-- Work to be completed --
Rewrite the lines in the rows below as a Markdown table with two columns, Number and Line, numbering every line and leaving out the blank ones.

(Stored records)
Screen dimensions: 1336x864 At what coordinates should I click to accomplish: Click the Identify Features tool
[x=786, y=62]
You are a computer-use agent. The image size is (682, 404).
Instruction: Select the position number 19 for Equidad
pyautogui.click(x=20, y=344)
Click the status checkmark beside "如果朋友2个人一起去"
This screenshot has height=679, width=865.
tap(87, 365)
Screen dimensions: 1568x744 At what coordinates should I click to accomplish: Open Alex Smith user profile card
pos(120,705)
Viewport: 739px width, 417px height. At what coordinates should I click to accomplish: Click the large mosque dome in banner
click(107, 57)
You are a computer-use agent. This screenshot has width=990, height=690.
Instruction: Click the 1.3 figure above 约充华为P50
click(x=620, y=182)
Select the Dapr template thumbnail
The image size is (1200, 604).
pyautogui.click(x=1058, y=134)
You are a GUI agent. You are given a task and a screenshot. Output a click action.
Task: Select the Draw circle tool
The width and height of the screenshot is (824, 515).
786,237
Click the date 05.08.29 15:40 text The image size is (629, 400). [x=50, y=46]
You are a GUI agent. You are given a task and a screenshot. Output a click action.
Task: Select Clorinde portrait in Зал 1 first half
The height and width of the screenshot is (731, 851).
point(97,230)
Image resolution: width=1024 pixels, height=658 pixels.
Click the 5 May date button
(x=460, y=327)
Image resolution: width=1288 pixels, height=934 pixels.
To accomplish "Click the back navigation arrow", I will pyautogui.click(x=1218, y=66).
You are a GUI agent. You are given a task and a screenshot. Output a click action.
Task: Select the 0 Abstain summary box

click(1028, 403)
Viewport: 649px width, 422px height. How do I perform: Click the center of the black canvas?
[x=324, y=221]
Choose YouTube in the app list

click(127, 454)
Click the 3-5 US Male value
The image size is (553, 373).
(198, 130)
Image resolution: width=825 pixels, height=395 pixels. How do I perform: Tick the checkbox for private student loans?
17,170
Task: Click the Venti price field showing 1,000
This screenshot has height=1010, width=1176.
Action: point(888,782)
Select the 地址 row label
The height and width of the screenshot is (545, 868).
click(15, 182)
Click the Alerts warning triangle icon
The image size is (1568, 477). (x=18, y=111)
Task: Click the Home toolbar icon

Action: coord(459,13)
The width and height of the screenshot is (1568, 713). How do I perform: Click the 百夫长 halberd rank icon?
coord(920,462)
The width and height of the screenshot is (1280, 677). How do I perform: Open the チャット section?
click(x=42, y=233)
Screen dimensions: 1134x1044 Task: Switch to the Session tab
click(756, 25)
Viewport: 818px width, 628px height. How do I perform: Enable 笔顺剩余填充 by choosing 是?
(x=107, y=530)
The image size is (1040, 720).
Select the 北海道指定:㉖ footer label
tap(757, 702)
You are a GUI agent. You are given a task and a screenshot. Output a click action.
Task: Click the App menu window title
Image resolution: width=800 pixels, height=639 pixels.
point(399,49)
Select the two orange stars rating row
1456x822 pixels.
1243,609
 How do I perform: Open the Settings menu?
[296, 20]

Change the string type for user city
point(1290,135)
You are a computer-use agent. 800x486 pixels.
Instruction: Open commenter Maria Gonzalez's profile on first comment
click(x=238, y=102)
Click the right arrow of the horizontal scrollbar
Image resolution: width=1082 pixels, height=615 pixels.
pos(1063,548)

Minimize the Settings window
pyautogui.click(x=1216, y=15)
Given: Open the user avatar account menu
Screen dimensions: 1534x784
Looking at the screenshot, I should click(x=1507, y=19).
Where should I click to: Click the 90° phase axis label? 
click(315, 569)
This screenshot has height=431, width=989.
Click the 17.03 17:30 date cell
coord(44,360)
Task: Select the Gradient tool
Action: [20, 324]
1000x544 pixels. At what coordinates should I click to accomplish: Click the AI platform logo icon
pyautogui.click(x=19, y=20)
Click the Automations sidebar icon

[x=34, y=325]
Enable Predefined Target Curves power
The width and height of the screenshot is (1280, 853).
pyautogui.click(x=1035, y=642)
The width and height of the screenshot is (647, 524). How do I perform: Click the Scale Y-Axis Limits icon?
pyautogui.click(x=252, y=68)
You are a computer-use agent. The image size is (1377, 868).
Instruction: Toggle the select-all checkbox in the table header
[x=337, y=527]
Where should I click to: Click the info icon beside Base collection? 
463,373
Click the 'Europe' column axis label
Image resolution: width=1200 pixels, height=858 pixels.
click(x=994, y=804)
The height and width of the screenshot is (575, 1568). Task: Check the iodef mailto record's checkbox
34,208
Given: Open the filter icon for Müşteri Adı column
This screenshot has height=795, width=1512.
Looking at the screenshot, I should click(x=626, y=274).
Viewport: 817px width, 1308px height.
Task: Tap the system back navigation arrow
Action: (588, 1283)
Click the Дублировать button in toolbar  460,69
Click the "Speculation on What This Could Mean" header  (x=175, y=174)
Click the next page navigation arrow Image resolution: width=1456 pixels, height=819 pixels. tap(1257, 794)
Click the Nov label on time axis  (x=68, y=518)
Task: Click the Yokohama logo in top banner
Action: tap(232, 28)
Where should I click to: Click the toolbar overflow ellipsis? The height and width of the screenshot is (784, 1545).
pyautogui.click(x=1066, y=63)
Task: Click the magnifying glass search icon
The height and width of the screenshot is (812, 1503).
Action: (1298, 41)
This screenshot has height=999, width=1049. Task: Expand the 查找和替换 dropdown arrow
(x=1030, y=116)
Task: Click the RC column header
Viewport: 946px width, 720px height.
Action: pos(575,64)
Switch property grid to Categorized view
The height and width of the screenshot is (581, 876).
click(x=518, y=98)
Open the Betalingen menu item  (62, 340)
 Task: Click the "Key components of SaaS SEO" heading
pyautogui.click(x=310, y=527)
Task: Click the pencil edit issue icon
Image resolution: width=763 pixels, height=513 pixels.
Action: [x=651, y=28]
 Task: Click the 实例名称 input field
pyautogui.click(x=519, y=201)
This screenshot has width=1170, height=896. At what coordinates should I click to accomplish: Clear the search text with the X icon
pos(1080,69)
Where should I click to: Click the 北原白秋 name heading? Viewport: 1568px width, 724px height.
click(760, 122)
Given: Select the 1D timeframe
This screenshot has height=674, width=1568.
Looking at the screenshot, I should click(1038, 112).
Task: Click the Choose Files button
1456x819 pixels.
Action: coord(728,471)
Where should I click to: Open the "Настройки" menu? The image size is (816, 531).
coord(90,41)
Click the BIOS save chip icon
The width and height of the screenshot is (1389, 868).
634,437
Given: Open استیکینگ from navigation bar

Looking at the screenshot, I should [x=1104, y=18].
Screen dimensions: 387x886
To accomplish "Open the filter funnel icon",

-- Exercise answer --
| Number | Line |
|---|---|
| 1 | Screen dimensions: 1336x864 At what coordinates should I click to accomplish: Click the Identify Features tool |
| 2 | [x=786, y=62] |
| 3 | You are a computer-use agent. The image size is (682, 404). |
| 4 | Instruction: Select the position number 19 for Equidad |
| 5 | pyautogui.click(x=20, y=344) |
| 6 | Click the status checkmark beside "如果朋友2个人一起去" |
| 7 | This screenshot has height=679, width=865. |
| 8 | tap(87, 365) |
| 9 | Screen dimensions: 1568x744 At what coordinates should I click to accomplish: Open Alex Smith user profile card |
| 10 | pos(120,705) |
| 11 | Viewport: 739px width, 417px height. At what coordinates should I click to accomplish: Click the large mosque dome in banner |
| 12 | click(107, 57) |
| 13 | You are a computer-use agent. This screenshot has width=990, height=690. |
| 14 | Instruction: Click the 1.3 figure above 约充华为P50 |
| 15 | click(x=620, y=182) |
| 16 | Select the Dapr template thumbnail |
| 17 | The image size is (1200, 604). |
| 18 | pyautogui.click(x=1058, y=134) |
| 19 | You are a GUI agent. You are given a task and a screenshot. Output a click action. |
| 20 | Task: Select the Draw circle tool |
| 21 | The width and height of the screenshot is (824, 515). |
| 22 | 786,237 |
| 23 | Click the date 05.08.29 15:40 text The image size is (629, 400). [x=50, y=46] |
| 24 | You are a GUI agent. You are given a task and a screenshot. Output a click action. |
| 25 | Task: Select Clorinde portrait in Зал 1 first half |
| 26 | The height and width of the screenshot is (731, 851). |
| 27 | point(97,230) |
| 28 | Image resolution: width=1024 pixels, height=658 pixels. |
| 29 | Click the 5 May date button |
| 30 | (x=460, y=327) |
| 31 | Image resolution: width=1288 pixels, height=934 pixels. |
| 32 | To accomplish "Click the back navigation arrow", I will pyautogui.click(x=1218, y=66). |
| 33 | You are a GUI agent. You are given a task and a screenshot. Output a click action. |
| 34 | Task: Select the 0 Abstain summary box |
| 35 | click(1028, 403) |
| 36 | Viewport: 649px width, 422px height. How do I perform: Click the center of the black canvas? |
| 37 | [x=324, y=221] |
| 38 | Choose YouTube in the app list |
| 39 | click(127, 454) |
| 40 | Click the 3-5 US Male value |
| 41 | The image size is (553, 373). |
| 42 | (198, 130) |
| 43 | Image resolution: width=825 pixels, height=395 pixels. How do I perform: Tick the checkbox for private student loans? |
| 44 | 17,170 |
| 45 | Task: Click the Venti price field showing 1,000 |
| 46 | This screenshot has height=1010, width=1176. |
| 47 | Action: point(888,782) |
| 48 | Select the 地址 row label |
| 49 | The height and width of the screenshot is (545, 868). |
| 50 | click(15, 182) |
| 51 | Click the Alerts warning triangle icon |
| 52 | The image size is (1568, 477). (x=18, y=111) |
| 53 | Task: Click the Home toolbar icon |
| 54 | Action: coord(459,13) |
| 55 | The width and height of the screenshot is (1568, 713). How do I perform: Click the 百夫长 halberd rank icon? |
| 56 | coord(920,462) |
| 57 | The width and height of the screenshot is (1280, 677). How do I perform: Open the チャット section? |
| 58 | click(x=42, y=233) |
| 59 | Screen dimensions: 1134x1044 Task: Switch to the Session tab |
| 60 | click(756, 25) |
| 61 | Viewport: 818px width, 628px height. How do I perform: Enable 笔顺剩余填充 by choosing 是? |
| 62 | (x=107, y=530) |
| 63 | The image size is (1040, 720). |
| 64 | Select the 北海道指定:㉖ footer label |
| 65 | tap(757, 702) |
| 66 | You are a GUI agent. You are given a task and a screenshot. Output a click action. |
| 67 | Task: Click the App menu window title |
| 68 | Image resolution: width=800 pixels, height=639 pixels. |
| 69 | point(399,49) |
| 70 | Select the two orange stars rating row |
| 71 | 1456x822 pixels. |
| 72 | 1243,609 |
| 73 |  How do I perform: Open the Settings menu? |
| 74 | [296, 20] |
| 75 | Change the string type for user city |
| 76 | point(1290,135) |
| 77 | You are a computer-use agent. 800x486 pixels. |
| 78 | Instruction: Open commenter Maria Gonzalez's profile on first comment |
| 79 | click(x=238, y=102) |
| 80 | Click the right arrow of the horizontal scrollbar |
| 81 | Image resolution: width=1082 pixels, height=615 pixels. |
| 82 | pos(1063,548) |
| 83 | Minimize the Settings window |
| 84 | pyautogui.click(x=1216, y=15) |
| 85 | Given: Open the user avatar account menu |
| 86 | Screen dimensions: 1534x784 |
| 87 | Looking at the screenshot, I should click(x=1507, y=19). |
| 88 | Where should I click to: Click the 90° phase axis label?  |
| 89 | click(315, 569) |
| 90 | This screenshot has height=431, width=989. |
| 91 | Click the 17.03 17:30 date cell |
| 92 | coord(44,360) |
| 93 | Task: Select the Gradient tool |
| 94 | Action: [20, 324] |
| 95 | 1000x544 pixels. At what coordinates should I click to accomplish: Click the AI platform logo icon |
| 96 | pyautogui.click(x=19, y=20) |
| 97 | Click the Automations sidebar icon |
| 98 | [x=34, y=325] |
| 99 | Enable Predefined Target Curves power |
| 100 | The width and height of the screenshot is (1280, 853). |
| 101 | pyautogui.click(x=1035, y=642) |
| 102 | The width and height of the screenshot is (647, 524). How do I perform: Click the Scale Y-Axis Limits icon? |
| 103 | pyautogui.click(x=252, y=68) |
| 104 | You are a computer-use agent. The image size is (1377, 868). |
| 105 | Instruction: Toggle the select-all checkbox in the table header |
| 106 | [x=337, y=527] |
| 107 | Where should I click to: Click the info icon beside Base collection?  |
| 108 | 463,373 |
| 109 | Click the 'Europe' column axis label |
| 110 | Image resolution: width=1200 pixels, height=858 pixels. |
| 111 | click(x=994, y=804) |
| 112 | The height and width of the screenshot is (575, 1568). Task: Check the iodef mailto record's checkbox |
| 113 | 34,208 |
| 114 | Given: Open the filter icon for Müşteri Adı column |
| 115 | This screenshot has height=795, width=1512. |
| 116 | Looking at the screenshot, I should click(x=626, y=274). |
| 117 | Viewport: 817px width, 1308px height. |
| 118 | Task: Tap the system back navigation arrow |
| 119 | Action: (588, 1283) |
| 120 | Click the Дублировать button in toolbar  460,69 |
| 121 | Click the "Speculation on What This Could Mean" header  (x=175, y=174) |
| 122 | Click the next page navigation arrow Image resolution: width=1456 pixels, height=819 pixels. tap(1257, 794) |
| 123 | Click the Nov label on time axis  (x=68, y=518) |
| 124 | Task: Click the Yokohama logo in top banner |
| 125 | Action: tap(232, 28) |
| 126 | Where should I click to: Click the toolbar overflow ellipsis? The height and width of the screenshot is (784, 1545). |
| 127 | pyautogui.click(x=1066, y=63) |
| 128 | Task: Click the magnifying glass search icon |
| 129 | The height and width of the screenshot is (812, 1503). |
| 130 | Action: (1298, 41) |
| 131 | This screenshot has height=999, width=1049. Task: Expand the 查找和替换 dropdown arrow |
| 132 | (x=1030, y=116) |
| 133 | Task: Click the RC column header |
| 134 | Viewport: 946px width, 720px height. |
| 135 | Action: pos(575,64) |
| 136 | Switch property grid to Categorized view |
| 137 | The height and width of the screenshot is (581, 876). |
| 138 | click(x=518, y=98) |
| 139 | Open the Betalingen menu item  (62, 340) |
| 140 |  Task: Click the "Key components of SaaS SEO" heading |
| 141 | pyautogui.click(x=310, y=527) |
| 142 | Task: Click the pencil edit issue icon |
| 143 | Image resolution: width=763 pixels, height=513 pixels. |
| 144 | Action: [x=651, y=28] |
| 145 |  Task: Click the 实例名称 input field |
| 146 | pyautogui.click(x=519, y=201) |
| 147 | This screenshot has width=1170, height=896. At what coordinates should I click to accomplish: Clear the search text with the X icon |
| 148 | pos(1080,69) |
| 149 | Where should I click to: Click the 北原白秋 name heading? Viewport: 1568px width, 724px height. |
| 150 | click(760, 122) |
| 151 | Given: Select the 1D timeframe |
| 152 | This screenshot has height=674, width=1568. |
| 153 | Looking at the screenshot, I should click(1038, 112). |
| 154 | Task: Click the Choose Files button |
| 155 | 1456x819 pixels. |
| 156 | Action: coord(728,471) |
| 157 | Where should I click to: Open the "Настройки" menu? The image size is (816, 531). |
| 158 | coord(90,41) |
| 159 | Click the BIOS save chip icon |
| 160 | The width and height of the screenshot is (1389, 868). |
| 161 | 634,437 |
| 162 | Given: Open استیکینگ from navigation bar |
| 163 | Looking at the screenshot, I should [x=1104, y=18]. |
| 164 | Screen dimensions: 387x886 |
| 165 | To accomplish "Open the filter funnel icon", |